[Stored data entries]
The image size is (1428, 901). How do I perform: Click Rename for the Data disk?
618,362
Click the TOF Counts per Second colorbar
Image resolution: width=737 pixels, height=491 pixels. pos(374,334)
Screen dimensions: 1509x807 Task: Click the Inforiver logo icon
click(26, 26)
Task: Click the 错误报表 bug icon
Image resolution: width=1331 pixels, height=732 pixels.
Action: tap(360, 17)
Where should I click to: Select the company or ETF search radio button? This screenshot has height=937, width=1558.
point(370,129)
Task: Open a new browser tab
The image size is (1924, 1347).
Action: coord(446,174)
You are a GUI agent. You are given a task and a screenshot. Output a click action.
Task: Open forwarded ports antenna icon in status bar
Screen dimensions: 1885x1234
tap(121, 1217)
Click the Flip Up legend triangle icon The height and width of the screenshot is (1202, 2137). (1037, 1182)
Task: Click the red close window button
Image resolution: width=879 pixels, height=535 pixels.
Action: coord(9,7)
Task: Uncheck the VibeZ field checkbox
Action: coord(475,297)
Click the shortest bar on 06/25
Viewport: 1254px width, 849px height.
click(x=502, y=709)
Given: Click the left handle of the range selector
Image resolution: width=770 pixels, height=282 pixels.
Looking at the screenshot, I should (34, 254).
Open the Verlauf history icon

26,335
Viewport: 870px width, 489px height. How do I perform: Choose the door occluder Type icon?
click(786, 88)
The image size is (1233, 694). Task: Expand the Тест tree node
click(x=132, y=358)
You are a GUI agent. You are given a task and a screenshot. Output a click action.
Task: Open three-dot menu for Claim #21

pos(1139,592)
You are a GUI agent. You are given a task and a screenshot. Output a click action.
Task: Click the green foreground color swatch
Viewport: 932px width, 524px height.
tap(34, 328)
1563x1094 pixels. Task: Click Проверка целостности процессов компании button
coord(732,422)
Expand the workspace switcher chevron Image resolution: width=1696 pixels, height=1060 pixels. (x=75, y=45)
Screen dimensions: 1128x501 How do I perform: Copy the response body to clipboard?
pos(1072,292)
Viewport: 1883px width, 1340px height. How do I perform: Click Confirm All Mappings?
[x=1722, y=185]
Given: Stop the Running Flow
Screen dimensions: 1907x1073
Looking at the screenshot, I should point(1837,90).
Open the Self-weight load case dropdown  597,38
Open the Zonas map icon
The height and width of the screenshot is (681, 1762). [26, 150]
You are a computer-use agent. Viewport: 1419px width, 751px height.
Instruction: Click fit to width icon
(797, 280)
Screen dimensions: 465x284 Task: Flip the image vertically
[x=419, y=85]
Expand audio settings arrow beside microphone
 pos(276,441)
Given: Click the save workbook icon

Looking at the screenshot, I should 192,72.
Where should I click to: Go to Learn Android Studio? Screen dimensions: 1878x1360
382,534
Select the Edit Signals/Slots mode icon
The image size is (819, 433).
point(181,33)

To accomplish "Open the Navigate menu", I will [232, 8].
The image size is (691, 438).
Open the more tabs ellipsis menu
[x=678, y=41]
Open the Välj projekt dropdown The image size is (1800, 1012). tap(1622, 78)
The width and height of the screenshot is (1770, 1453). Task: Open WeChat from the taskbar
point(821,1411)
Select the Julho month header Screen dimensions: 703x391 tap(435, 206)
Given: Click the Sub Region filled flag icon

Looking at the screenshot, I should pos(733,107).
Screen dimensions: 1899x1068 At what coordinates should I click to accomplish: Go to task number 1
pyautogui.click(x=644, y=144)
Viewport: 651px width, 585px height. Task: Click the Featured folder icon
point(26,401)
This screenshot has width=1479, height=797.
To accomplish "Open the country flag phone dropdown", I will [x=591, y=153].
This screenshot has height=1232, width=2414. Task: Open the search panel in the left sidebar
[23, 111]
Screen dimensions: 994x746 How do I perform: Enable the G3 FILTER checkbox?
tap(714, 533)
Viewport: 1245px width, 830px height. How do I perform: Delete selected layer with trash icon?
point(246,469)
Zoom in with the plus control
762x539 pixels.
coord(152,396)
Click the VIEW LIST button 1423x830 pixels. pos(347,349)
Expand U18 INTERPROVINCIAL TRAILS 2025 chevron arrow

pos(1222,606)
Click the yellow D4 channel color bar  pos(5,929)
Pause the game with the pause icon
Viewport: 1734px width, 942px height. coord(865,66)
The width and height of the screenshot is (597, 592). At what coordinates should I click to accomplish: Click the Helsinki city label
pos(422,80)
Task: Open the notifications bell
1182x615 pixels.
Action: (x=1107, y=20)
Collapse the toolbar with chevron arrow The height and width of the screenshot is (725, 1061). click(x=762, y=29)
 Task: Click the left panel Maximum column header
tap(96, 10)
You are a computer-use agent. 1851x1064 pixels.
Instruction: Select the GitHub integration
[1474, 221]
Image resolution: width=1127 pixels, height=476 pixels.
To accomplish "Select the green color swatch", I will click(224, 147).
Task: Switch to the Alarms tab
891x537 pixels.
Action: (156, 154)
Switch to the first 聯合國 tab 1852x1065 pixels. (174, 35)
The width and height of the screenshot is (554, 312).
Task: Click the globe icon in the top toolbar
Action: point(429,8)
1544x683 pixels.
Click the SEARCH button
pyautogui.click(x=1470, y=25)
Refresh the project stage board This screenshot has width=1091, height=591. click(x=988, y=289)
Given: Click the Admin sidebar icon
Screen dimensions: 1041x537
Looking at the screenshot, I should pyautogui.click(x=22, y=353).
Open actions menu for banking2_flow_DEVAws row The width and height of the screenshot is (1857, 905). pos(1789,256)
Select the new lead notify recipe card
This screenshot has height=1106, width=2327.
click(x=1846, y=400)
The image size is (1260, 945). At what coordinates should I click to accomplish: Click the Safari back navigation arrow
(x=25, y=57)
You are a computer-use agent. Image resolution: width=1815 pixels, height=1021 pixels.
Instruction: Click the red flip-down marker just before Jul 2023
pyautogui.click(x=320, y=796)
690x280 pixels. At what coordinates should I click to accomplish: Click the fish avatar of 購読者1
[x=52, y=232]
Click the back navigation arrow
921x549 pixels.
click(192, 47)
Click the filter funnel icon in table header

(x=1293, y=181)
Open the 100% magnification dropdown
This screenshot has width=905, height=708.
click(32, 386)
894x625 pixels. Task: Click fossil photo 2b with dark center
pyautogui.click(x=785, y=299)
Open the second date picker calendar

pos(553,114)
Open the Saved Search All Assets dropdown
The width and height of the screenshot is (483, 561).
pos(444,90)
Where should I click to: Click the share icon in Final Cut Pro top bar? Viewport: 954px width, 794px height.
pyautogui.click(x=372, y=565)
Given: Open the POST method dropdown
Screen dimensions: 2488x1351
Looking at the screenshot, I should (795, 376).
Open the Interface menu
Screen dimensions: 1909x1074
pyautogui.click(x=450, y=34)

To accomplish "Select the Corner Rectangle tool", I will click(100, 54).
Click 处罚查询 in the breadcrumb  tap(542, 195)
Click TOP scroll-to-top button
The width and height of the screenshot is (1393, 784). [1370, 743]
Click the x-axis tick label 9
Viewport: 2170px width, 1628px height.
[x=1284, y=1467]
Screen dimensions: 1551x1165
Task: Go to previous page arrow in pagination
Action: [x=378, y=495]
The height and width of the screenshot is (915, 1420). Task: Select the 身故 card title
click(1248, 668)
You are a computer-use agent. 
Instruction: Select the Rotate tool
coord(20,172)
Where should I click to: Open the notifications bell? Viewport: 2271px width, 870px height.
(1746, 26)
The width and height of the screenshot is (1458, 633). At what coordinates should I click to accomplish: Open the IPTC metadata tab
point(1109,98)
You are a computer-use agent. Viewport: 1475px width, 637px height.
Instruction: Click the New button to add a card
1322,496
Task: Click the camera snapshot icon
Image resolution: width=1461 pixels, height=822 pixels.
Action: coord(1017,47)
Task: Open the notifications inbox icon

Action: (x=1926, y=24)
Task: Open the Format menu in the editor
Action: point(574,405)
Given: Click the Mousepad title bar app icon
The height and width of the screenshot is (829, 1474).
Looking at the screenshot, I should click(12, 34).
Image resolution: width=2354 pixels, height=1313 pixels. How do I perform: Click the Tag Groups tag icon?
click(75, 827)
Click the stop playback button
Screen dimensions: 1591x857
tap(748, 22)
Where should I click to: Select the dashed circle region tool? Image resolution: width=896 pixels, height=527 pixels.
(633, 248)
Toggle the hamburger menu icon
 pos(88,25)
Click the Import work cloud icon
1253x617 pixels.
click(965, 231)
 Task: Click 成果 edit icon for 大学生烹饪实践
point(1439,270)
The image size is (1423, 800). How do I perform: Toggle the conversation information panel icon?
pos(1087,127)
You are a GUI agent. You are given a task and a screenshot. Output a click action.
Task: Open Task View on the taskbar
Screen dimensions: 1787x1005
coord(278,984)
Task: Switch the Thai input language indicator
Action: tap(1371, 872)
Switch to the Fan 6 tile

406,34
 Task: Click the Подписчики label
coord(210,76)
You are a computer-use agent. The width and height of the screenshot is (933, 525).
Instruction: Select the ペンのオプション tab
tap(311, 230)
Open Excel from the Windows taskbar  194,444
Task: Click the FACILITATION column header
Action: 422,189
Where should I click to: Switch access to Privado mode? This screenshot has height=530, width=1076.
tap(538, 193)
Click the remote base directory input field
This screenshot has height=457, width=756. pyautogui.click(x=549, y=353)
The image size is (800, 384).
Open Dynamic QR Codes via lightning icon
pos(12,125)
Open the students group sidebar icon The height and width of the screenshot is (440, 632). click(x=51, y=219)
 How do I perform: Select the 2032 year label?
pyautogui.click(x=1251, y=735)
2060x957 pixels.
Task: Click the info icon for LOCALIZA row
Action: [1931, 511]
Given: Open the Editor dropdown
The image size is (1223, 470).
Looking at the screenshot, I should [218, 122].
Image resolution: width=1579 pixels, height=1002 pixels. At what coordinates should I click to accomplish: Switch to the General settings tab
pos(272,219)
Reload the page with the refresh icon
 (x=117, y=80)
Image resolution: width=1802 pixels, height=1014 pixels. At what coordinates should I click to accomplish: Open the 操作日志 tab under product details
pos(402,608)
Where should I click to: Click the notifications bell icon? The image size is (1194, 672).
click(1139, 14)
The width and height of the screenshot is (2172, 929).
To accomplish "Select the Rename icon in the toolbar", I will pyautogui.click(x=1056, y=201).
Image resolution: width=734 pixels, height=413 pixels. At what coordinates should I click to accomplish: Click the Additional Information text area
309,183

= Task brief =
The answer must consist of every line above that holds the string "agent", copied exactly.

= Task output =
You are a GUI agent. You are given a task and a screenshot. Output a click action.
You are a GUI agent. You are given a task and a screenshot. Output a click action.
You are a GUI agent. You are given a task and a screenshot. Output a click action.
You are a computer-use agent. Viewport: 1419px width, 751px height.
You are a computer-use agent. 1851x1064 pixels.
You are a computer-use agent. Image resolution: width=1815 pixels, height=1021 pixels.
You are a computer-use agent. 
You are a computer-use agent. Viewport: 1475px width, 637px height.
You are a GUI agent. You are given a task and a screenshot. Output a click action.
You are a computer-use agent. The width and height of the screenshot is (933, 525).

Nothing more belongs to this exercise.